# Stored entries
──────────

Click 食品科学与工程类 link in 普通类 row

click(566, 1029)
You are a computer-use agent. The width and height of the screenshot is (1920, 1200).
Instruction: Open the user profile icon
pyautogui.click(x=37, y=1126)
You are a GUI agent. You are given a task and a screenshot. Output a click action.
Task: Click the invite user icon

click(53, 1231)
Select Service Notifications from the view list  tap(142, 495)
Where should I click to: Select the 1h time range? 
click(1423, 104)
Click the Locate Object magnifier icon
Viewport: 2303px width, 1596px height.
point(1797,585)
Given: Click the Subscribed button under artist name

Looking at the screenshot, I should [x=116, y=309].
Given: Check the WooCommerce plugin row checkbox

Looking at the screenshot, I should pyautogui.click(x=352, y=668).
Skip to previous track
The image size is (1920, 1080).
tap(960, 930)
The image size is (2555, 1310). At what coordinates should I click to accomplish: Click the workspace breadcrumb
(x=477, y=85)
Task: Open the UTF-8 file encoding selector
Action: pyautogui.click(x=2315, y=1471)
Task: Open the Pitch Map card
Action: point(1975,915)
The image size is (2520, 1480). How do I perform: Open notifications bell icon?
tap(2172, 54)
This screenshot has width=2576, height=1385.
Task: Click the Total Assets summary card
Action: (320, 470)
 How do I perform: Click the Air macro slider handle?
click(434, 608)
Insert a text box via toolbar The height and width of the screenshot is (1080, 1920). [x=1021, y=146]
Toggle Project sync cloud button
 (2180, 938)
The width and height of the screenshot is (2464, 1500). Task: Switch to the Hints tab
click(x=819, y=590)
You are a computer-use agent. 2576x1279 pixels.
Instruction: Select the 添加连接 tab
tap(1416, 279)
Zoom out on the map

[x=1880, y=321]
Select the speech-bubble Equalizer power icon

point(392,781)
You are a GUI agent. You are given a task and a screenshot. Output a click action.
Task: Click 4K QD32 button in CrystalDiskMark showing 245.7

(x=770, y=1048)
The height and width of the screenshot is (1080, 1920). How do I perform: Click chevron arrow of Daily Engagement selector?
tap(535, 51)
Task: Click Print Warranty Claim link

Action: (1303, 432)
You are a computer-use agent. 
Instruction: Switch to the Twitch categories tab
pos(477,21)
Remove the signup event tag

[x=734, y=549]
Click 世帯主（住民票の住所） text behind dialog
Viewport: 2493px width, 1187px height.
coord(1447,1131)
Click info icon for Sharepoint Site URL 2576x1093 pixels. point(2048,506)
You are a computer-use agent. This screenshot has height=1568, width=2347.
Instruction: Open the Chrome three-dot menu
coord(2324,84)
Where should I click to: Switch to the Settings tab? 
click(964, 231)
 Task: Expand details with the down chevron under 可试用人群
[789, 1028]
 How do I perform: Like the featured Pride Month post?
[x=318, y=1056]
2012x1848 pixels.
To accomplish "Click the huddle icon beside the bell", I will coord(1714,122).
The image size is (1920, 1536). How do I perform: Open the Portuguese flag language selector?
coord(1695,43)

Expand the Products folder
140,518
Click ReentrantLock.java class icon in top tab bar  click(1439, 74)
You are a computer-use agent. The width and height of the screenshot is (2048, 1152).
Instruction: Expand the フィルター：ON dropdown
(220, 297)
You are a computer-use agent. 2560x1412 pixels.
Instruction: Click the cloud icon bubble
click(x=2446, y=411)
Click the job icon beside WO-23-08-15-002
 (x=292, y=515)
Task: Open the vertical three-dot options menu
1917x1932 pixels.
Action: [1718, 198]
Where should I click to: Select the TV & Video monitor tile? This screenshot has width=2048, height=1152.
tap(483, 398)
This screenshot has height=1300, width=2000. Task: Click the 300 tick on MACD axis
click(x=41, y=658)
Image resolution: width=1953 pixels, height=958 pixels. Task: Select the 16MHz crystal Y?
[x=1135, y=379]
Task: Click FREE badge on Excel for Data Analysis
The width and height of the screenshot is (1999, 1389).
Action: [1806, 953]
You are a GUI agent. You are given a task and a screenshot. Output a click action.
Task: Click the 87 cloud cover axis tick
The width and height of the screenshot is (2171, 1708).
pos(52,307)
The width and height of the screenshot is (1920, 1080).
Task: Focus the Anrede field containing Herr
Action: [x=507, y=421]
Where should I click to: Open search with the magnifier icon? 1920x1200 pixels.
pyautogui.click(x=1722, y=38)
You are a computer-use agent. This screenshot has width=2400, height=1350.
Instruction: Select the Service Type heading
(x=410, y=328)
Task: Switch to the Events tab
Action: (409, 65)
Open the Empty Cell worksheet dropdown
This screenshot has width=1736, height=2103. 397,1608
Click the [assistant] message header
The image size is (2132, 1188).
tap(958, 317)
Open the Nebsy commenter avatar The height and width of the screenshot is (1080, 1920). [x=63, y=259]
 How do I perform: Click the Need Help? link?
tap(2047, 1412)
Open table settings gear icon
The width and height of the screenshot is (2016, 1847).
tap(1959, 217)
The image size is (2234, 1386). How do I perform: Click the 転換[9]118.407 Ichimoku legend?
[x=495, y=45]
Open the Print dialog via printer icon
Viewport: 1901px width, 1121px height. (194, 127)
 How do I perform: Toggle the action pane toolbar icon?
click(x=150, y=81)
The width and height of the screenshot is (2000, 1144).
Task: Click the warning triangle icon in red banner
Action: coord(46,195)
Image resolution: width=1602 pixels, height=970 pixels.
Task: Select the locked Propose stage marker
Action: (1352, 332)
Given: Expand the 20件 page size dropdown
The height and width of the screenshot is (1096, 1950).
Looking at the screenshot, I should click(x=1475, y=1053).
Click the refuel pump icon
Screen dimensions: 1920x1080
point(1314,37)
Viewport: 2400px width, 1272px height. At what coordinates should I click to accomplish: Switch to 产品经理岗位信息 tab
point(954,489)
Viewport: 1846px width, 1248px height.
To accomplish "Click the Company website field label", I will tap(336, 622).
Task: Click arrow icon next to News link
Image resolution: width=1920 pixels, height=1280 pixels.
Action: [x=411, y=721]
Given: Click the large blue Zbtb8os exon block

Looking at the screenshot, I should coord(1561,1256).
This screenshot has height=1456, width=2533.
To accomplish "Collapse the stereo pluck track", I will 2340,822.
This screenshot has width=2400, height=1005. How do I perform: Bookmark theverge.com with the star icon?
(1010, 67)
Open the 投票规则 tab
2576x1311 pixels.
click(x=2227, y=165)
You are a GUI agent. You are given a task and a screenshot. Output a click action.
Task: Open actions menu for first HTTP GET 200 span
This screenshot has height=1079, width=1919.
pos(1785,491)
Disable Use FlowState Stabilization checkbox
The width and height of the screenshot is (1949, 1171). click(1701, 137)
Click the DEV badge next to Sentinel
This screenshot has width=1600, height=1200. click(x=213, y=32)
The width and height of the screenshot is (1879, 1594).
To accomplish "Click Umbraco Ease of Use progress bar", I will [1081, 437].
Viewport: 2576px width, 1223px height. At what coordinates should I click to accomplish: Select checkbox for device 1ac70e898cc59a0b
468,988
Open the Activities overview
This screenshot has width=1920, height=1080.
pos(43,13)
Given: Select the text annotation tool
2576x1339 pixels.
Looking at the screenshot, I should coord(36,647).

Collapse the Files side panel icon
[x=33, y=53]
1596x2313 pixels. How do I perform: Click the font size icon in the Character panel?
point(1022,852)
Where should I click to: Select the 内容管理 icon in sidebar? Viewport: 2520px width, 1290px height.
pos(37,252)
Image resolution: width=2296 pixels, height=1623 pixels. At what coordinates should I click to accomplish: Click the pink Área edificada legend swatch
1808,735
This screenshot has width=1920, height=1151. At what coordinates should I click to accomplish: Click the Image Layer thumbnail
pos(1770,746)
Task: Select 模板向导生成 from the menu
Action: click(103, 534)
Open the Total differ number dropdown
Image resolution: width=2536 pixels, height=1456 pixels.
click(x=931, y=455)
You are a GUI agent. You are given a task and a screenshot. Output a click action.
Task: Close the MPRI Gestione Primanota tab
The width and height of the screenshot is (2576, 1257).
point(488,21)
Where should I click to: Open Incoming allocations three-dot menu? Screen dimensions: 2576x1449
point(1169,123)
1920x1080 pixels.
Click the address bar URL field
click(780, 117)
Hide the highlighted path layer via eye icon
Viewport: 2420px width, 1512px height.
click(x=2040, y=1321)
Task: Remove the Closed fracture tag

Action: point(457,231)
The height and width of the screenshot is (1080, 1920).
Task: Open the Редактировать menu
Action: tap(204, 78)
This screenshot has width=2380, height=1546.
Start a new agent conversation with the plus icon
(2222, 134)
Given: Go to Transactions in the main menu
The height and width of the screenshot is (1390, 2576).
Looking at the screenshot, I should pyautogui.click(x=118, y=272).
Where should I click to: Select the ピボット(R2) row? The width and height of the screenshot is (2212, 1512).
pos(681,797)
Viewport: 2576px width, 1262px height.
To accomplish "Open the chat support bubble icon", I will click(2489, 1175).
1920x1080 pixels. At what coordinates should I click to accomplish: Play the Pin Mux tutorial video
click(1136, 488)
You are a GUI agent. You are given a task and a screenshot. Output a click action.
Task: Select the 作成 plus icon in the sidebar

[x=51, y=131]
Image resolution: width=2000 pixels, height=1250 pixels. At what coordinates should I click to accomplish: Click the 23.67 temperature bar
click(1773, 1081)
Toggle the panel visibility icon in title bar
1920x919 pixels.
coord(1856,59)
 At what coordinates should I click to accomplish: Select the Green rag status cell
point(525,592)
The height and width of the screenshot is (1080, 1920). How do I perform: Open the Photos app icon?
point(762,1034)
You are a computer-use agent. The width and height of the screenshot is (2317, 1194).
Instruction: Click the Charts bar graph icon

──────────

Since only a number is wanted, please say how many lines in the data include the word "computer".

# Solution for this task
8